**Problem**
Show every line of the records below that contains the word "type".

______________________________

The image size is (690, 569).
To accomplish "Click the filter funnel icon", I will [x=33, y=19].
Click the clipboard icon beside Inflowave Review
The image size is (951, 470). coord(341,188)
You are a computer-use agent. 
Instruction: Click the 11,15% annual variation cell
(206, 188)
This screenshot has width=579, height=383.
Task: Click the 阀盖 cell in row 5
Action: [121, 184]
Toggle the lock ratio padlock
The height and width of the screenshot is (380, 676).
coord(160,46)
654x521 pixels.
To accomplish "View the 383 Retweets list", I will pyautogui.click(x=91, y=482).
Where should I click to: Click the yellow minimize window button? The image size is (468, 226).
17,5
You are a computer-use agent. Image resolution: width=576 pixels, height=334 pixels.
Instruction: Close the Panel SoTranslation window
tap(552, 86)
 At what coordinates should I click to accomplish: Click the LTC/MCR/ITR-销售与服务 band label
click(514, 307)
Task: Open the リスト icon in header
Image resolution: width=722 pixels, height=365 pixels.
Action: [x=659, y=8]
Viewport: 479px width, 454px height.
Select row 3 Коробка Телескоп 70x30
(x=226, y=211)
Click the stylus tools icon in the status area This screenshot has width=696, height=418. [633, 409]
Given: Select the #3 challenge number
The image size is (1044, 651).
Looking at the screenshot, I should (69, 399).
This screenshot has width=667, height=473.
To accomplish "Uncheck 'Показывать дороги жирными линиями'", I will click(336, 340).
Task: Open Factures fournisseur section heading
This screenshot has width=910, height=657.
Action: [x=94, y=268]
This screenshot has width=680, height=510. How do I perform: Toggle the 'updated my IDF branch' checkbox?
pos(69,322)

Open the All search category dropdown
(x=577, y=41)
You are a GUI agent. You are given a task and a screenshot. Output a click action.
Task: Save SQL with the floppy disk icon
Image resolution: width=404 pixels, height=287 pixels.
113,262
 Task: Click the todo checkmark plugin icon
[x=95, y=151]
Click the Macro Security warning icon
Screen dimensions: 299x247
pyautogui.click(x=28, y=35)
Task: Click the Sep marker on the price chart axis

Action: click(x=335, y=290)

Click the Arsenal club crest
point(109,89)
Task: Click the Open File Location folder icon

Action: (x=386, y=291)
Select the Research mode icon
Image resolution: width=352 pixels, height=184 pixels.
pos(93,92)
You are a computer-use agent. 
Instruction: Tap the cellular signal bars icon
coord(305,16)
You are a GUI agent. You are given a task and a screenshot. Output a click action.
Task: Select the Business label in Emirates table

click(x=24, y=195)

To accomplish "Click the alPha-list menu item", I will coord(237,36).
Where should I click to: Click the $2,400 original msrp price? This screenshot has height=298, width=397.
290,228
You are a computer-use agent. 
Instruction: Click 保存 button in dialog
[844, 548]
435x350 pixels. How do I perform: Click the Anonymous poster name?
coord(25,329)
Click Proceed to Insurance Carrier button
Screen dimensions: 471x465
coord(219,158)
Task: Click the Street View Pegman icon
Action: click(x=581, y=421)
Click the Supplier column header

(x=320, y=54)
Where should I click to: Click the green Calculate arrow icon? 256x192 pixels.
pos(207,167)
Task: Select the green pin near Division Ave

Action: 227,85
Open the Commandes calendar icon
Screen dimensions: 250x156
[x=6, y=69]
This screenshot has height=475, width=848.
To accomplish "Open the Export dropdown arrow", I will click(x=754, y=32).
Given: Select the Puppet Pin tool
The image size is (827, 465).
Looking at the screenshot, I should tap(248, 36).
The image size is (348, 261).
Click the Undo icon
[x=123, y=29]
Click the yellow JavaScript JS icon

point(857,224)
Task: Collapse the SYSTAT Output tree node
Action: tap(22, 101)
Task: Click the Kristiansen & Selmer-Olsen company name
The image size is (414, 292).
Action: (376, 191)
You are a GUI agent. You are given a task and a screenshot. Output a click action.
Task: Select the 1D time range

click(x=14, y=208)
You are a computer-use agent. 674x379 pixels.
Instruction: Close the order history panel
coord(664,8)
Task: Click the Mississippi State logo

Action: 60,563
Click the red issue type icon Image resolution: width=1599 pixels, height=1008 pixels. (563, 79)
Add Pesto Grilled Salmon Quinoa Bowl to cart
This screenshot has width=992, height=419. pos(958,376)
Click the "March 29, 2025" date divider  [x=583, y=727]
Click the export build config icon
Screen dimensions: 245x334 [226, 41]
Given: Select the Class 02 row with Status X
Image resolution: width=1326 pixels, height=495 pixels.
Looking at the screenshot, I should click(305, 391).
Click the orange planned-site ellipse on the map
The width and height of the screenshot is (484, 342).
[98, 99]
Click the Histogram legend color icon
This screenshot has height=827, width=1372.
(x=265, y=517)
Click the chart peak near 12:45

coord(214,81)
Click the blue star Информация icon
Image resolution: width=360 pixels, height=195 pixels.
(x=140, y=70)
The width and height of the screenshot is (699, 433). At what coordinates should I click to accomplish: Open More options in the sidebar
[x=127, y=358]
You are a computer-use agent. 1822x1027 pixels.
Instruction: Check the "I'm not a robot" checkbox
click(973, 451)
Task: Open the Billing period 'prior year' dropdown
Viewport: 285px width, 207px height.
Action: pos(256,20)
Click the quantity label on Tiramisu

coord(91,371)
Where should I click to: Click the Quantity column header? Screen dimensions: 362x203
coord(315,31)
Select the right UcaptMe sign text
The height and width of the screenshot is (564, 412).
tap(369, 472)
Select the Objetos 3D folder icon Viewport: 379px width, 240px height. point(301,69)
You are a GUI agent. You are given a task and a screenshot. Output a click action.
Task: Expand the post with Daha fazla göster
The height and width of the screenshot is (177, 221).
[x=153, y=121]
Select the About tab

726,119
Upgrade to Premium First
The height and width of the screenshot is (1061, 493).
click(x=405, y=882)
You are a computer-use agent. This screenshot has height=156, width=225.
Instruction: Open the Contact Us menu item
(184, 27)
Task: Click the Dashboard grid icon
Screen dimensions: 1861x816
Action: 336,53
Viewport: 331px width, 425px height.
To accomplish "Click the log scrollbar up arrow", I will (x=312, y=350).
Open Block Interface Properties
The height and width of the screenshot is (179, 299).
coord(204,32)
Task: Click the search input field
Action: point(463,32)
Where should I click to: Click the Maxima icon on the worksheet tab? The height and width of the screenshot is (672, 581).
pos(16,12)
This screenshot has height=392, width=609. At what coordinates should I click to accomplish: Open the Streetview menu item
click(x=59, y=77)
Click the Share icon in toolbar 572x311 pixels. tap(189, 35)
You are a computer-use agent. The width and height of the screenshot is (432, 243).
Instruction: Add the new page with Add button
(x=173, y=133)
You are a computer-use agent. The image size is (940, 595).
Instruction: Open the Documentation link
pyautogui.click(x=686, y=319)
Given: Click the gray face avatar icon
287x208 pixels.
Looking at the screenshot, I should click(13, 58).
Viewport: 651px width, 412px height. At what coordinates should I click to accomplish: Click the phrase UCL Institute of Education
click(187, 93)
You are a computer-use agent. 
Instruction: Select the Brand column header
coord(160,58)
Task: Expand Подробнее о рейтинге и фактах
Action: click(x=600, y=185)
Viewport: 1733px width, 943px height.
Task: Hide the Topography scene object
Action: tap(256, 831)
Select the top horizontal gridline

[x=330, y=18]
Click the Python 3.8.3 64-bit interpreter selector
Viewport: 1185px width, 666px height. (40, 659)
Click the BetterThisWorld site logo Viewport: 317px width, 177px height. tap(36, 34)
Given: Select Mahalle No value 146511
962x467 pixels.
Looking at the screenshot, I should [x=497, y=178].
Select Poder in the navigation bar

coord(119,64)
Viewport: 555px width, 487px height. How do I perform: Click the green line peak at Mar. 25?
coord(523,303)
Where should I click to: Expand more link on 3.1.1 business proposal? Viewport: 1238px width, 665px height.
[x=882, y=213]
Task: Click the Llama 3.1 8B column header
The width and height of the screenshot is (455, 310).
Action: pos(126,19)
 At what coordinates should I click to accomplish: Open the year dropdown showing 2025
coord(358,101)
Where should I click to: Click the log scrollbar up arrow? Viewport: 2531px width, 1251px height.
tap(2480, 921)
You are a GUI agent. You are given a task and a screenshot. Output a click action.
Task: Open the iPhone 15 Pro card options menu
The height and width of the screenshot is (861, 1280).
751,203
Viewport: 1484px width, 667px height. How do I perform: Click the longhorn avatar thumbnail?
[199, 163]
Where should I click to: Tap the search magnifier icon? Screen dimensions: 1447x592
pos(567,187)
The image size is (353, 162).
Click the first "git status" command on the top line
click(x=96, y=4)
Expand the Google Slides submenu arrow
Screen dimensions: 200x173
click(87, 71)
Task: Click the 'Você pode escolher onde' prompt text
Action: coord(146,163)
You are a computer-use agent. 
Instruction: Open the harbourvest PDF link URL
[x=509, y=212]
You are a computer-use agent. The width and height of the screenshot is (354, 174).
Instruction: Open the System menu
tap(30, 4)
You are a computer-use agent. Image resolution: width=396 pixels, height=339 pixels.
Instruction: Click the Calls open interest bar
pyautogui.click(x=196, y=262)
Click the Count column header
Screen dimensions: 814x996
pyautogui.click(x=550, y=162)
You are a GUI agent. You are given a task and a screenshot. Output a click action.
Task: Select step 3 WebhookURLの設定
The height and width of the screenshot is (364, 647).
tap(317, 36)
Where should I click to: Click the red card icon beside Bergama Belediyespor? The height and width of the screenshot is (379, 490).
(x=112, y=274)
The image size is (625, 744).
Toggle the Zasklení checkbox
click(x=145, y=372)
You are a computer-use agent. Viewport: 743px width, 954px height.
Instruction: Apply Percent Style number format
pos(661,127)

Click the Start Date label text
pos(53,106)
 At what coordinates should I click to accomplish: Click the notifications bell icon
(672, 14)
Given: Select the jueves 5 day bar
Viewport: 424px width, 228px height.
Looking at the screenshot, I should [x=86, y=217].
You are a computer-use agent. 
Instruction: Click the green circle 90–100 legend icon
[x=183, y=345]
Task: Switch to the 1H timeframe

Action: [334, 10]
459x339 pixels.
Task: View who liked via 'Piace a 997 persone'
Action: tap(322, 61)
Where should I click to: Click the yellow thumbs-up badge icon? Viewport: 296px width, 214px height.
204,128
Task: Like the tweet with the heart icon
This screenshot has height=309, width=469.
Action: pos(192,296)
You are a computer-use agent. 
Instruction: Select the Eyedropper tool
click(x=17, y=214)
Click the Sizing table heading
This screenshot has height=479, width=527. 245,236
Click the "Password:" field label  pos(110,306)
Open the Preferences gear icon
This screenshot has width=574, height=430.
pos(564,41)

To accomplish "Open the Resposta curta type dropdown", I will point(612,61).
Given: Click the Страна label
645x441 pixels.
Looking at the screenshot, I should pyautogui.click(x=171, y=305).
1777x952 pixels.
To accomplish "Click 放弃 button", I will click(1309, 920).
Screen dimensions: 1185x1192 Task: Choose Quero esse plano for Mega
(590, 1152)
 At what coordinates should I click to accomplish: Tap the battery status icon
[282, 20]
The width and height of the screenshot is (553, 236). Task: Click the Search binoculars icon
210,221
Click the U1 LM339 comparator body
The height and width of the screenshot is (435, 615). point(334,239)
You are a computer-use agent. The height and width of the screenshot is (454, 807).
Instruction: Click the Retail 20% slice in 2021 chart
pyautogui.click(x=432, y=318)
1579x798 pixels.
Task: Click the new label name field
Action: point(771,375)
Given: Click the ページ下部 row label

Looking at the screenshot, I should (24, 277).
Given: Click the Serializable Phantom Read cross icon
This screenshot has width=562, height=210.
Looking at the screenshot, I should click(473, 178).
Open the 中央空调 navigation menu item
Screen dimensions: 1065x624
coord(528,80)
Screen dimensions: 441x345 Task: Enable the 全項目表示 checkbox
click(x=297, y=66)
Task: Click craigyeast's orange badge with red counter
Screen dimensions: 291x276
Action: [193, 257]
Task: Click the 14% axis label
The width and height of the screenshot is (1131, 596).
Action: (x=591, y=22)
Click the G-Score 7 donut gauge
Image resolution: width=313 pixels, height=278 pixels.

______________________________

**Solved problem**
Click the red issue type icon Image resolution: width=1599 pixels, height=1008 pixels. (563, 79)
To accomplish "Open the Resposta curta type dropdown", I will point(612,61).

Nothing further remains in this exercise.